Videopoker.com, the non-wagering video poker site run by the company that produces most video poker slot machines, just added a third contest to its other two (a daily $50 contest and a monthly contest with several winners running up to $500): A monthly contest to reward those of us who win a fair number of rounds (a round is 100 deals; a deal is usually three hands but sometimes only one and sometimes 25-100) but rarely get lucky enough to get the day’s top score. The new contest gives you a point each time you win a round at all–and gives you another round when you want it (you’re normally limited to either 5 or 8 rounds a day, depending). Whoever has the most points at the end of the month wins.

I’ve played when I felt like it, and did so-so, and saved my extra points for games that I really like and have usually done well at. Normally, I can figure to win 25%-40% of rounds; that’s reasonable for games with 98.5% payback [full Nevada odds, varying slightly depending on the game]. These two variants have actually been somewhat better, typically in the 40%-50% range.

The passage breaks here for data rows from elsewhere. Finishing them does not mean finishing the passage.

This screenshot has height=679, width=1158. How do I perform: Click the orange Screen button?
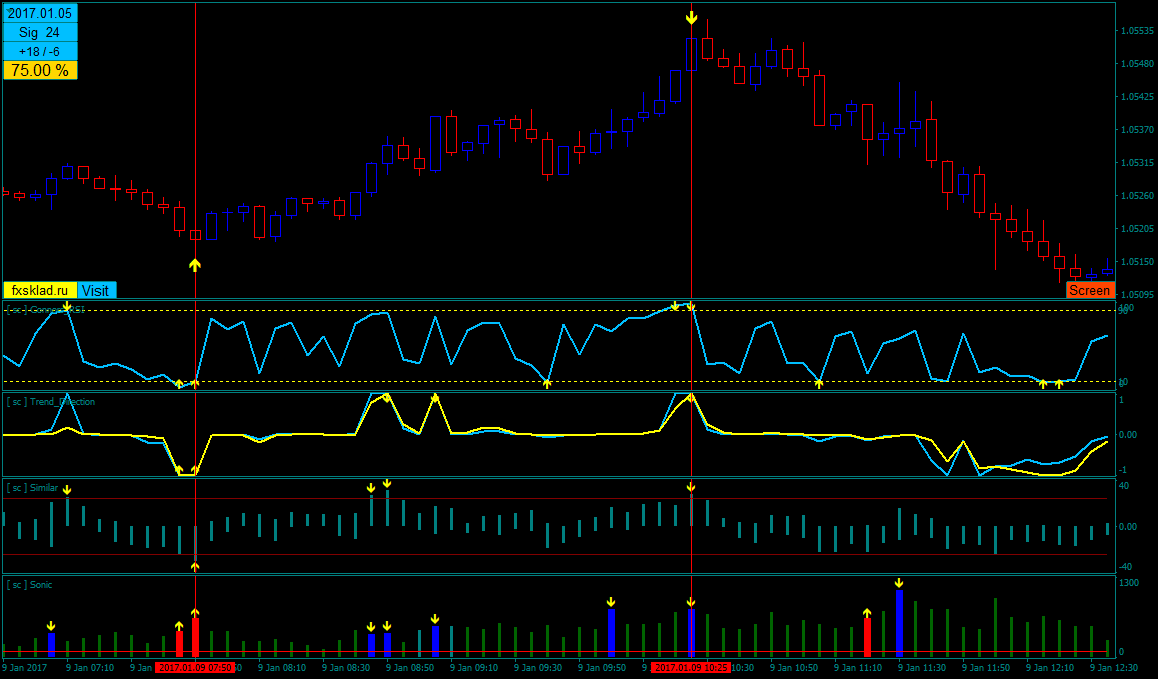click(x=1089, y=290)
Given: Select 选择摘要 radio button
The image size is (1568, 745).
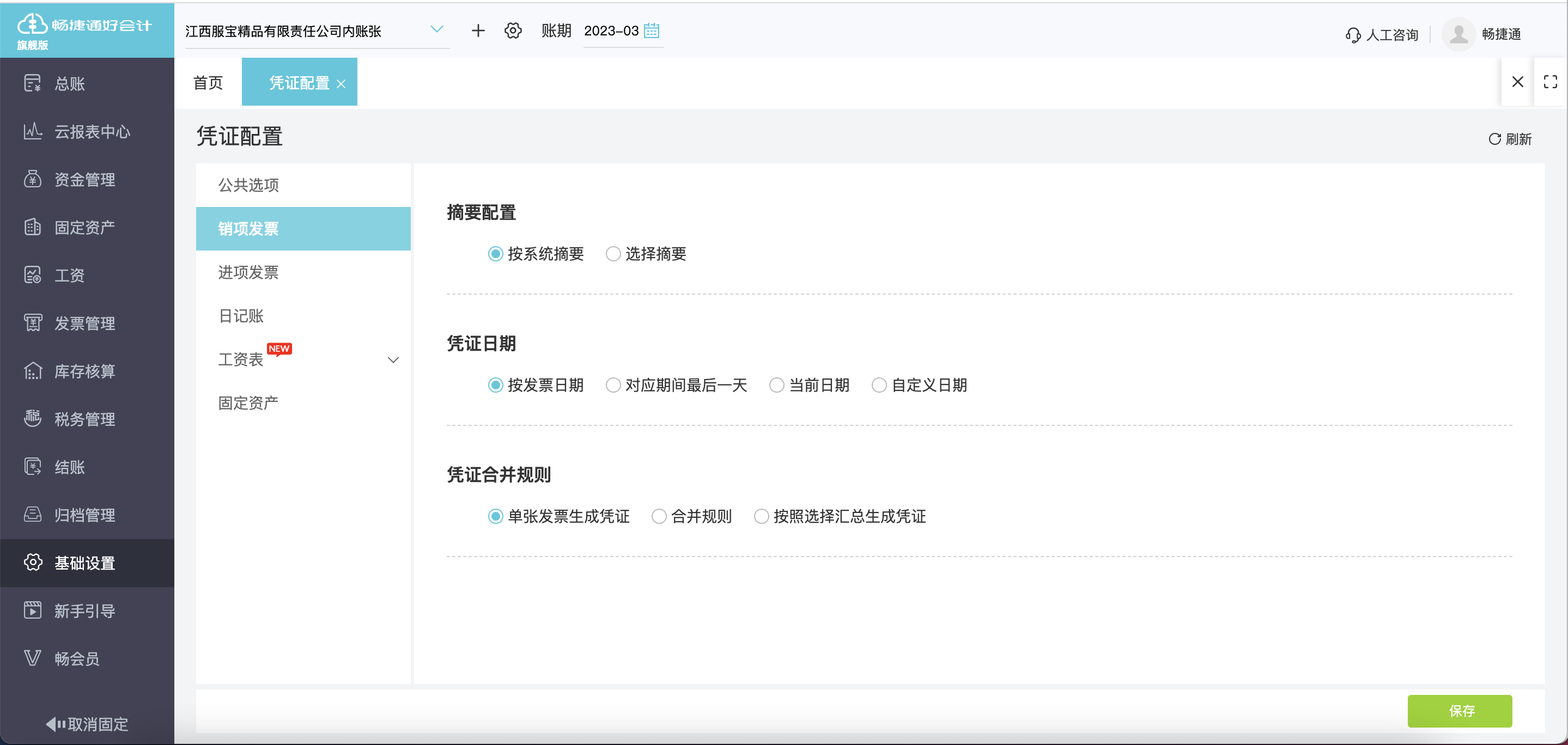Looking at the screenshot, I should (x=614, y=254).
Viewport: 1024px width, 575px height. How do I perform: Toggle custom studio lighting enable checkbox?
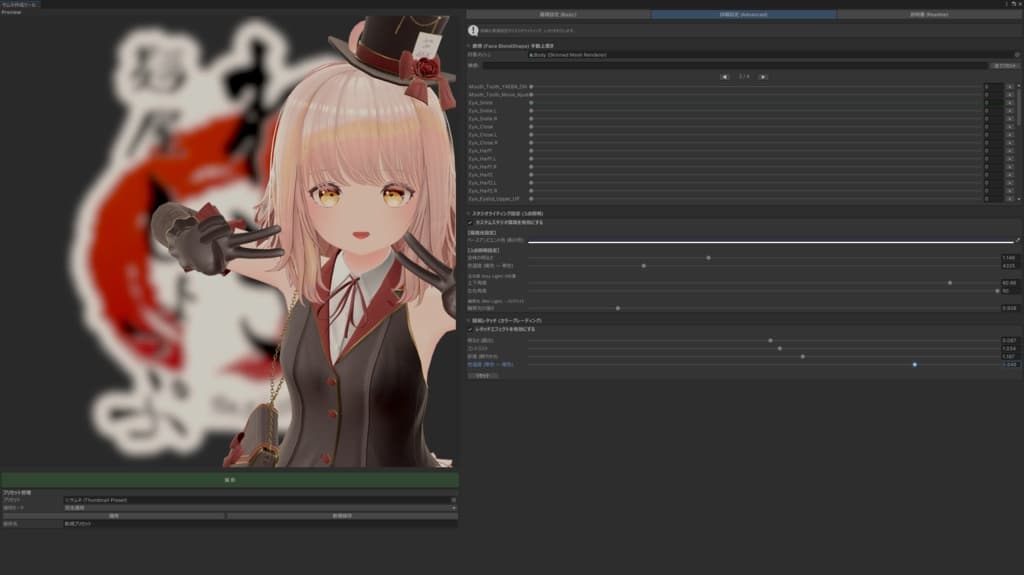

So yesterday was one of the “good” ones. I figured to win 2 or 3 of the eight standard rounds and keep playing those extra credits until they were gone. Played eight rounds. Three of the eight had >90% payback; two of those three had >97% payback. But not one round was a winner. I used two existing extra credits to play ten rounds. Not one winner. That’s exceptionally bad for this particular variant–for any variant, actually.

Today? Another good one. So far, I’ve done five rounds. Every round >90%. Two rounds at 99% or higher.

Not one winner.

So, yes, there are streaks. Hot streaks and cold streaks. Right now, if you suggested going to a casino, all housing and travel expenses paid, I’d probably laugh: At least with videopoker.com, there’s no possibility of losing money. (And no second-hand smoke, and no music unless I want it…) My cold streak could snap any time–possibly the very next time I play–but right now, it’s making it remarkably easy to write, read, weed (I hate weeding!), watch TV…

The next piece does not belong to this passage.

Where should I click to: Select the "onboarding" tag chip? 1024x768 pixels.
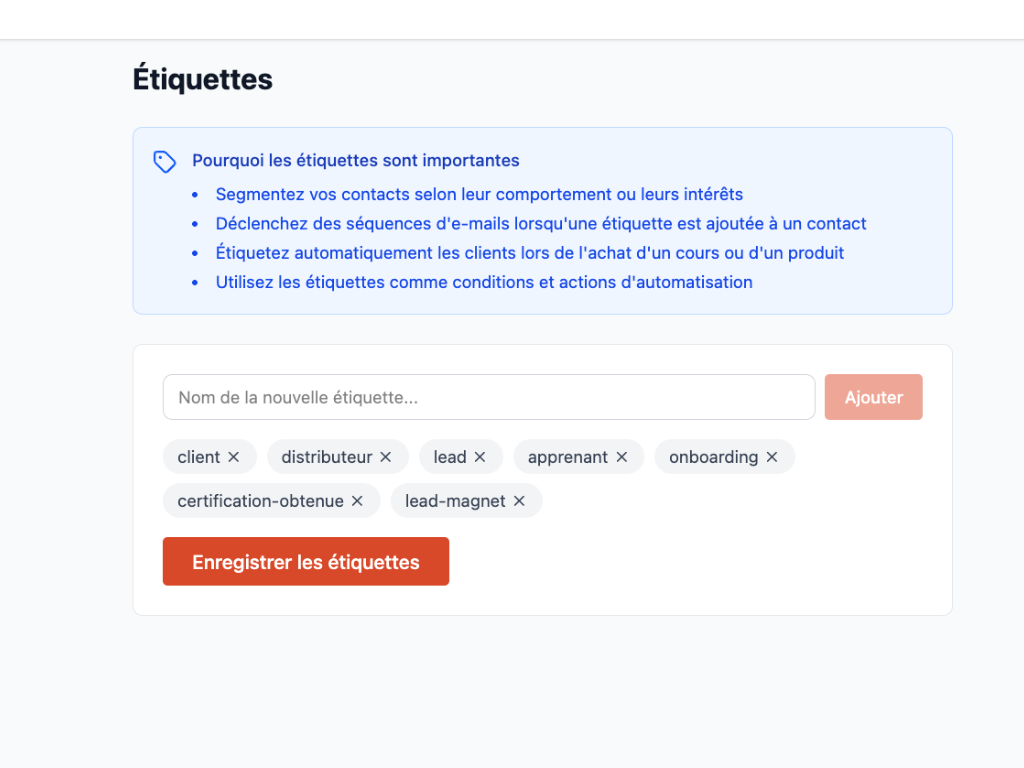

The only lesson here: Of course there are streaks. If there are no streaks, you’re playing a crooked game–one that has memory*. But, also of course, streaks are neither predictable nor meaningful in the long run.

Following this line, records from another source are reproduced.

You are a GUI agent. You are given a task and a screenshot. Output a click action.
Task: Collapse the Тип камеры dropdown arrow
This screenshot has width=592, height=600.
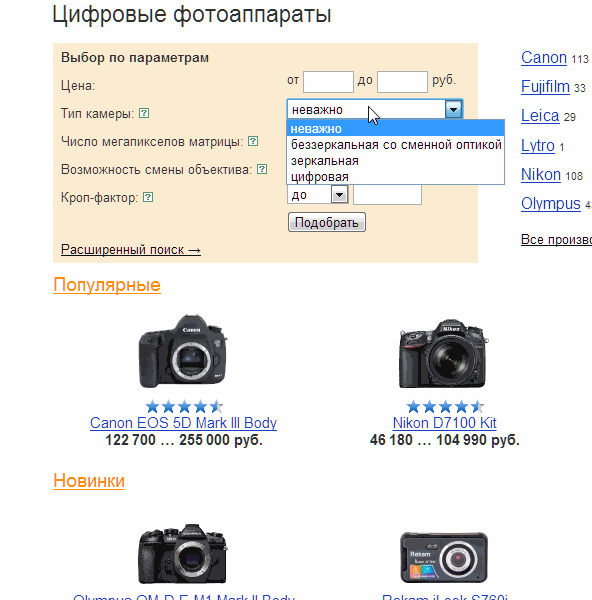pos(453,109)
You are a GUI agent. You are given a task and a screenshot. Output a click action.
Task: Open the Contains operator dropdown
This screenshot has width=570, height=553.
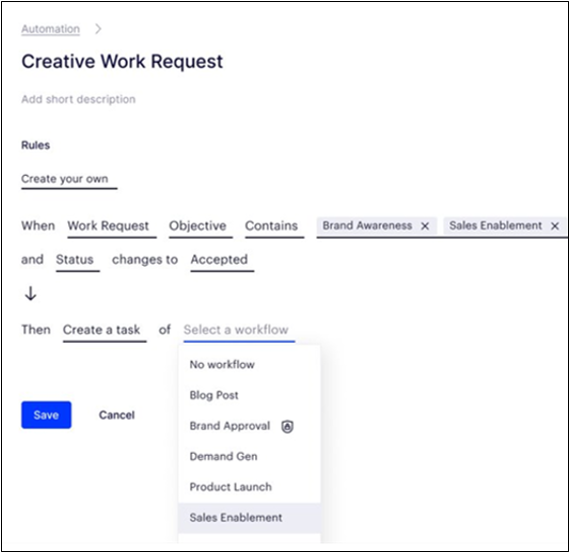(274, 227)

*Real-world blackjack and table poker do, of course, have a form of memory–cards that have already been played can’t be played again until the deck’s reshuffled. Different issue.


Update 7:30 p.m.: It is, of course, entirely coincidental that after posting this lament I managed to win four out of the next six rounds, after having lost 16 in a row. Doesn’t mean I’m suddenly on a hot streak, only that the cold streak seems to have ended. For now.